> **Excerpted text**
────────────────────────────────────────

What are the staples you have on hand ready to just heat and go? Are we warming up a soup or what will stay good all week or at least carry you into Thursday....I can deal with eating out or getting something good to go on a Friday Night so we don't have to cook. I saw you rote hard boiled eggs, that seems like a good idea. How long those stay good for? 

We probably hard boil eggs every other week. Very very rarely when we crack one open do we see a concerning color inside and we usually run out before making another batch, but it's close enough that we don't notice that we're out. I hope that answers your question without really answering your question.

On that note, staples? So...thing is, we figured out identifying those isn't how we function. We crave variety, so once we had a large enough buffet of healthy food options to choose from we kinda follow the whims of that particular week. i.e. we make caprese multiple times per week this time of year, but it's rare that we have it between Oct-Apr give or take. That isn't helpful to someone trying to get started though. But soup - that is unintentionally a loaded question, but one I think I can expand on now and not over whelm with a response - unlike the above hopefully what I write below is helpful.

Not this time of year, but Oct-Apr (non caprese season) we love love LOVE soup. Cause it freezes so well. We can make a giant vat of it, serve however much of it to us and our kids (if they'll also eat it) then freeze individual portions of the rest. We don't do it every week, but more often than not. Then just take out a couple of those individual portions per week whenever it sounds good. We stop making it early March then prioritize what's been frozen to that point and finish it before it gets too warm and we've grown tired of coup and need a break.

────────────────────────────────────────

> **Excerpted records**

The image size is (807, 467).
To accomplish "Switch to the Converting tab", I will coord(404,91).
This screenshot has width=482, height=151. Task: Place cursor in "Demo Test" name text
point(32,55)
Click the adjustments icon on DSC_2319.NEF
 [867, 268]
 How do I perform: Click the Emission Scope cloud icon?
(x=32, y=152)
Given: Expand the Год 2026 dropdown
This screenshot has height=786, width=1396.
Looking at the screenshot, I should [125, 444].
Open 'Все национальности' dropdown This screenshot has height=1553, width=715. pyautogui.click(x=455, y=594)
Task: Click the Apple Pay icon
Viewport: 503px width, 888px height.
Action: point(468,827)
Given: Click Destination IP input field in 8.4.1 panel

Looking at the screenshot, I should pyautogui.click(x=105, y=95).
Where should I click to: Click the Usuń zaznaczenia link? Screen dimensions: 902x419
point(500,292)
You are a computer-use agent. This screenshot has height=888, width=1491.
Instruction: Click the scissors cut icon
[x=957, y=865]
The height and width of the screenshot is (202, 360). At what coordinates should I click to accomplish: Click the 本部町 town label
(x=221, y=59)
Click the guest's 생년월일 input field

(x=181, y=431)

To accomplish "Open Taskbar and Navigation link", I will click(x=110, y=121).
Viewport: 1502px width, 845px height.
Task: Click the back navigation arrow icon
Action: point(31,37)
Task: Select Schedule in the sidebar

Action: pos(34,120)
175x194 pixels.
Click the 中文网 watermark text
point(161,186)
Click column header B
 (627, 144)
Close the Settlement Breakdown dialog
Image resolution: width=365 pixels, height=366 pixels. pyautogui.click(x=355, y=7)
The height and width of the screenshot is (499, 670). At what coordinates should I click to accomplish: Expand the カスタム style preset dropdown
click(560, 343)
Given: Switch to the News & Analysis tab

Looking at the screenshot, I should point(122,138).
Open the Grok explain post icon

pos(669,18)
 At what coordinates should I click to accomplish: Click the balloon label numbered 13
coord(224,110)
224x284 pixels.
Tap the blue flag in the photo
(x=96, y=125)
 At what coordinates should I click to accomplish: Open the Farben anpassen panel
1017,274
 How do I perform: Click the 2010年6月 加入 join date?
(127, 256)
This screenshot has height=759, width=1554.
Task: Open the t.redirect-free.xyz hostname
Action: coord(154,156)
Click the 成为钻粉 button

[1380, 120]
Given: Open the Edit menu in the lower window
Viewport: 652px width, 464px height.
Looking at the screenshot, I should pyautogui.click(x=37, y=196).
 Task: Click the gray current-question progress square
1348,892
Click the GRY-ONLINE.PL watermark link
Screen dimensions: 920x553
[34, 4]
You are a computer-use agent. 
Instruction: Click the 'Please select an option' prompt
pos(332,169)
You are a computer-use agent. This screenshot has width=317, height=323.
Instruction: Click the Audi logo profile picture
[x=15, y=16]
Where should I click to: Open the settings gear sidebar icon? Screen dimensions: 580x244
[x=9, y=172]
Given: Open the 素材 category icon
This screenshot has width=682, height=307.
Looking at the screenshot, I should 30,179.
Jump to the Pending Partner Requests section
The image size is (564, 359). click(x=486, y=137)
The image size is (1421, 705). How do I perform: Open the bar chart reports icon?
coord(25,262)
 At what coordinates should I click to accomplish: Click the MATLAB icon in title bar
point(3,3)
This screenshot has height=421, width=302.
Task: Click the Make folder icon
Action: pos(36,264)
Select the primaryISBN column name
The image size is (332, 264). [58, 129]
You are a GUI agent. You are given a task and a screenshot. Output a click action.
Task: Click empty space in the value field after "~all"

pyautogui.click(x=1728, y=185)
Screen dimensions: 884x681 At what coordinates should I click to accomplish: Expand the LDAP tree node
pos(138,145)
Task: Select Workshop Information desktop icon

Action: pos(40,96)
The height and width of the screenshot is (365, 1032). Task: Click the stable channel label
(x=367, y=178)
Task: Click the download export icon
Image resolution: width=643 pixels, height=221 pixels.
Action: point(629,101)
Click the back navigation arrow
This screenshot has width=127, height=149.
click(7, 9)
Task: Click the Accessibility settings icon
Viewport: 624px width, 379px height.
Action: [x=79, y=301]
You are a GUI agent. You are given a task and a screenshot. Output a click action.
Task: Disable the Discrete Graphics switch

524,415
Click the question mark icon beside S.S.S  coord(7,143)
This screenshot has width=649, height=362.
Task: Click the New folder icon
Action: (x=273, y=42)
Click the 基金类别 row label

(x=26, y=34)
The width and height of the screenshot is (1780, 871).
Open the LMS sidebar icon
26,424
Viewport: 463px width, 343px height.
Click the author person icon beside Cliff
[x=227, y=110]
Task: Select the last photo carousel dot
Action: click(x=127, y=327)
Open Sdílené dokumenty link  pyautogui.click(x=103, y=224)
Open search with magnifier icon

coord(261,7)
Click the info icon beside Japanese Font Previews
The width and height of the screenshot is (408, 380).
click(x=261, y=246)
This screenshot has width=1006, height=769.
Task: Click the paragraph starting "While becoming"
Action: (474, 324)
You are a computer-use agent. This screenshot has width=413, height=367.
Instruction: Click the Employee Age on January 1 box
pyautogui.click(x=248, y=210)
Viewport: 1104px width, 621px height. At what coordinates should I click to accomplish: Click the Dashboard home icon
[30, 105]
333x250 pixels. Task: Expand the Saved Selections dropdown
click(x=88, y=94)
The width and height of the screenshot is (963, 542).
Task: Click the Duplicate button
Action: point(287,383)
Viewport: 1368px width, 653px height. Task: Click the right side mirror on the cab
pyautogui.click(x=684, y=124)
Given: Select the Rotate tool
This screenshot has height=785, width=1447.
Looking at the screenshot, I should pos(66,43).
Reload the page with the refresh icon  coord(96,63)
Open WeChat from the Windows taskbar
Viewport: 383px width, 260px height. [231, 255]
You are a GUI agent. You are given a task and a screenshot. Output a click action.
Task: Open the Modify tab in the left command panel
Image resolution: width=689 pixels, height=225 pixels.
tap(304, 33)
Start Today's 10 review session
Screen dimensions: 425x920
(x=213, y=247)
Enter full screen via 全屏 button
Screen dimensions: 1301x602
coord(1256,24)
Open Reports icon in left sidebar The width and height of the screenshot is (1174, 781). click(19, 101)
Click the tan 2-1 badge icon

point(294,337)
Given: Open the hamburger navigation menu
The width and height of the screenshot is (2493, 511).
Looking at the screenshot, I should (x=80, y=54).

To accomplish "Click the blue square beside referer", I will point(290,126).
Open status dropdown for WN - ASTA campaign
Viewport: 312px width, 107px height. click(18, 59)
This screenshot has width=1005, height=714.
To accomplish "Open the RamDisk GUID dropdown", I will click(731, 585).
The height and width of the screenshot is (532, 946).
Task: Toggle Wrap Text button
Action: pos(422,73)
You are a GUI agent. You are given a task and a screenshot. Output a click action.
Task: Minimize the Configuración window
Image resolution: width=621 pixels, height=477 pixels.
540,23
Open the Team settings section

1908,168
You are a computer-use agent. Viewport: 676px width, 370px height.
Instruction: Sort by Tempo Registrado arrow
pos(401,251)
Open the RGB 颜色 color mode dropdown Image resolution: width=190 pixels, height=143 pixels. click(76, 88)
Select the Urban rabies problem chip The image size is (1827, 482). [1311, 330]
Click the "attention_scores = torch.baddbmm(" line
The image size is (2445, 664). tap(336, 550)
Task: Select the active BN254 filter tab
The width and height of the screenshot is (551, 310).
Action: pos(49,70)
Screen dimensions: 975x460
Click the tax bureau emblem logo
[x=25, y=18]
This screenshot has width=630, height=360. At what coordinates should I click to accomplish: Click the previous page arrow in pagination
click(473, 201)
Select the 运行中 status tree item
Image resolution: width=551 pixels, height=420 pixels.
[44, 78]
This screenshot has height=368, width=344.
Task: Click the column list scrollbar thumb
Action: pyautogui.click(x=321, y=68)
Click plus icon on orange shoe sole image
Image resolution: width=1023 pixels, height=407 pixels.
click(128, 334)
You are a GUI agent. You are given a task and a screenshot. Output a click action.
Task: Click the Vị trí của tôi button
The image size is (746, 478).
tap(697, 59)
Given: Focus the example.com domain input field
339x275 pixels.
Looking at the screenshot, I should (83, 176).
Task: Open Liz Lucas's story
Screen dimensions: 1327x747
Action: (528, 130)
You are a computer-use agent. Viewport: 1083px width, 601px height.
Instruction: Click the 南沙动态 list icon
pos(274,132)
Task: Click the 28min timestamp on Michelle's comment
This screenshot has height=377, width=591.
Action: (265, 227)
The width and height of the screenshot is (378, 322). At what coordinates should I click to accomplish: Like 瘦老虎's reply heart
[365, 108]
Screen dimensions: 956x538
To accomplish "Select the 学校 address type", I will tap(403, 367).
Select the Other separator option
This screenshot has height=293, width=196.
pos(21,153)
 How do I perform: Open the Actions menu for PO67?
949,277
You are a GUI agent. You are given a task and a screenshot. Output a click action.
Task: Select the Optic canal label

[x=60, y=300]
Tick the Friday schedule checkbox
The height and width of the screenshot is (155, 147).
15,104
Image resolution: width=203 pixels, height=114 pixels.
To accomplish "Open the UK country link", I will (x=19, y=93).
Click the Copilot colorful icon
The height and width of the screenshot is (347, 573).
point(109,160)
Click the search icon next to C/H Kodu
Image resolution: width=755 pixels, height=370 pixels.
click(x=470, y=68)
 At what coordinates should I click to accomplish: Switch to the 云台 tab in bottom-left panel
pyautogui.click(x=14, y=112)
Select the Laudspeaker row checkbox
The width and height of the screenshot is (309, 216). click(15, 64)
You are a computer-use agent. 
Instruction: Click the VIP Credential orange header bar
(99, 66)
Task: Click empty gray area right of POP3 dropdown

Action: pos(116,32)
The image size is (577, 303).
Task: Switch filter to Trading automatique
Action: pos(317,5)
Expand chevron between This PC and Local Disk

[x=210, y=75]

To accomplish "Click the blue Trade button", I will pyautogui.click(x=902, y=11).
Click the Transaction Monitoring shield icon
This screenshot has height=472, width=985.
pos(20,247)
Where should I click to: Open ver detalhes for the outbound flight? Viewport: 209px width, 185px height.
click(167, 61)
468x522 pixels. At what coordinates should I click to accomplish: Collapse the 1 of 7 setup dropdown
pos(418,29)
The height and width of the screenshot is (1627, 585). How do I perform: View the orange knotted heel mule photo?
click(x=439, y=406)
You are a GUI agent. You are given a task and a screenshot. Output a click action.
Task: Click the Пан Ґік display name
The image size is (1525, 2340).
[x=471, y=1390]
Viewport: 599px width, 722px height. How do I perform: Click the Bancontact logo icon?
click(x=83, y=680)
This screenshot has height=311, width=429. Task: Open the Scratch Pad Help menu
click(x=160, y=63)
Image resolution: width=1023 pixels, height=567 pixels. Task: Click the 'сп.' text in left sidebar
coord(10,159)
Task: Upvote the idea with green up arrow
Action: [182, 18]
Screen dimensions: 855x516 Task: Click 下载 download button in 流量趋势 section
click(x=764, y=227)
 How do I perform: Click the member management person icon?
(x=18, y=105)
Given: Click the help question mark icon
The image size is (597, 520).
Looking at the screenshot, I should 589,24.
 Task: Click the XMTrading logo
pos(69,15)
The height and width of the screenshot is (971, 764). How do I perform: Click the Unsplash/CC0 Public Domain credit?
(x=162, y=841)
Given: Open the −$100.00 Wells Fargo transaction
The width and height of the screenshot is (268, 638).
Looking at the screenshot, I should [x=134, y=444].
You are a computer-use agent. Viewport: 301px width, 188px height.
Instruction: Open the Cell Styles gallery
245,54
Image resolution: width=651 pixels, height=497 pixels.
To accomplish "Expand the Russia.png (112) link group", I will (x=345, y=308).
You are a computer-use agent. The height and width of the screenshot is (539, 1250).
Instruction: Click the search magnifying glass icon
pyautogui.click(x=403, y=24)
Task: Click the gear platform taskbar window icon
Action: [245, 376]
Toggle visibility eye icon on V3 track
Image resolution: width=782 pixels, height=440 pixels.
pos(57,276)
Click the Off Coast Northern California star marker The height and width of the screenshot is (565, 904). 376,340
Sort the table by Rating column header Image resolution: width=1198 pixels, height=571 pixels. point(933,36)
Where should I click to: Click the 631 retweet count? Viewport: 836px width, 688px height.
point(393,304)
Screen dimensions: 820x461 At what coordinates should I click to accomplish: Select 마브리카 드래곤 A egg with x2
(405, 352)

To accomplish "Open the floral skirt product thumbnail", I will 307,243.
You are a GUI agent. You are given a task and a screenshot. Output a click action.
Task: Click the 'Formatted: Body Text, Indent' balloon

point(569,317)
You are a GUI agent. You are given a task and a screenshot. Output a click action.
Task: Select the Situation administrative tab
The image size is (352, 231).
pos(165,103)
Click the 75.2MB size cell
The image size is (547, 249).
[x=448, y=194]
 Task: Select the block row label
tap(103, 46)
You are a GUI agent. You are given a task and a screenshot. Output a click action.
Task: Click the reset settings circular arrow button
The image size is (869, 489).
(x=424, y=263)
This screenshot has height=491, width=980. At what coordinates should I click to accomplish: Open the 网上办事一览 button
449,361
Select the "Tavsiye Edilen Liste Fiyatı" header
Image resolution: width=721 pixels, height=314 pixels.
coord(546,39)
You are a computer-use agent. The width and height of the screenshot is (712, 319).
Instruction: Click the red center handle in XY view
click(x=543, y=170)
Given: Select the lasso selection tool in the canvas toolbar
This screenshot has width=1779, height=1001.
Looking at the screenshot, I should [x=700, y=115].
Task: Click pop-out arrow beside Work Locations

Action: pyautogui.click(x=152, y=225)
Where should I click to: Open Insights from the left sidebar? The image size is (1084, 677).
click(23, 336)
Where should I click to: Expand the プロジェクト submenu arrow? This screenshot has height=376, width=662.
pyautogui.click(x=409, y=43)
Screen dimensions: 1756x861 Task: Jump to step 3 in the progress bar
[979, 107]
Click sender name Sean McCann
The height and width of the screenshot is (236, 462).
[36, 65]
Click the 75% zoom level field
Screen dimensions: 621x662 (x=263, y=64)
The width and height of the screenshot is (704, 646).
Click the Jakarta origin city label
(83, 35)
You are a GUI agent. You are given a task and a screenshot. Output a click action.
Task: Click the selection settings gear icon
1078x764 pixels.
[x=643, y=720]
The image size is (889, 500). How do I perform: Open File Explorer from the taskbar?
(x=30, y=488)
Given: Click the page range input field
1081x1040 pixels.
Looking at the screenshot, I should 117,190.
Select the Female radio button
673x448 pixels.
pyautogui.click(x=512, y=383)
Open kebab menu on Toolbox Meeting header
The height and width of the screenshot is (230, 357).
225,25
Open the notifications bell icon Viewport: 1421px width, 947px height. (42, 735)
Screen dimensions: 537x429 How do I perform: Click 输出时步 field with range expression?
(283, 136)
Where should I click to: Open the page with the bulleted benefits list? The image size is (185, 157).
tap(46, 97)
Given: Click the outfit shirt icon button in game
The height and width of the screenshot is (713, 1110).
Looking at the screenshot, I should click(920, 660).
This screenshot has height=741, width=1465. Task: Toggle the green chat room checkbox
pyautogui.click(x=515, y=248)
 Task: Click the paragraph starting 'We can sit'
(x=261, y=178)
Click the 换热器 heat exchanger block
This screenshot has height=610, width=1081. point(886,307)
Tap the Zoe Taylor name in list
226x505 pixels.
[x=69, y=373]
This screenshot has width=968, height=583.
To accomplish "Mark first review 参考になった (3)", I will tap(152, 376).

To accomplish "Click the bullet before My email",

────────────────────────────────────────

> **Exercise directions**
Can you write out the meal-prep text, starting with "Not this time" and going on through "need a break."? You won't need the records for this.

> **Response**
Not this time of year, but Oct-Apr (non caprese season) we love love LOVE soup. Cause it freezes so well. We can make a giant vat of it, serve however much of it to us and our kids (if they'll also eat it) then freeze individual portions of the rest. We don't do it every week, but more often than not. Then just take out a couple of those individual portions per week whenever it sounds good. We stop making it early March then prioritize what's been frozen to that point and finish it before it gets too warm and we've grown tired of coup and need a break.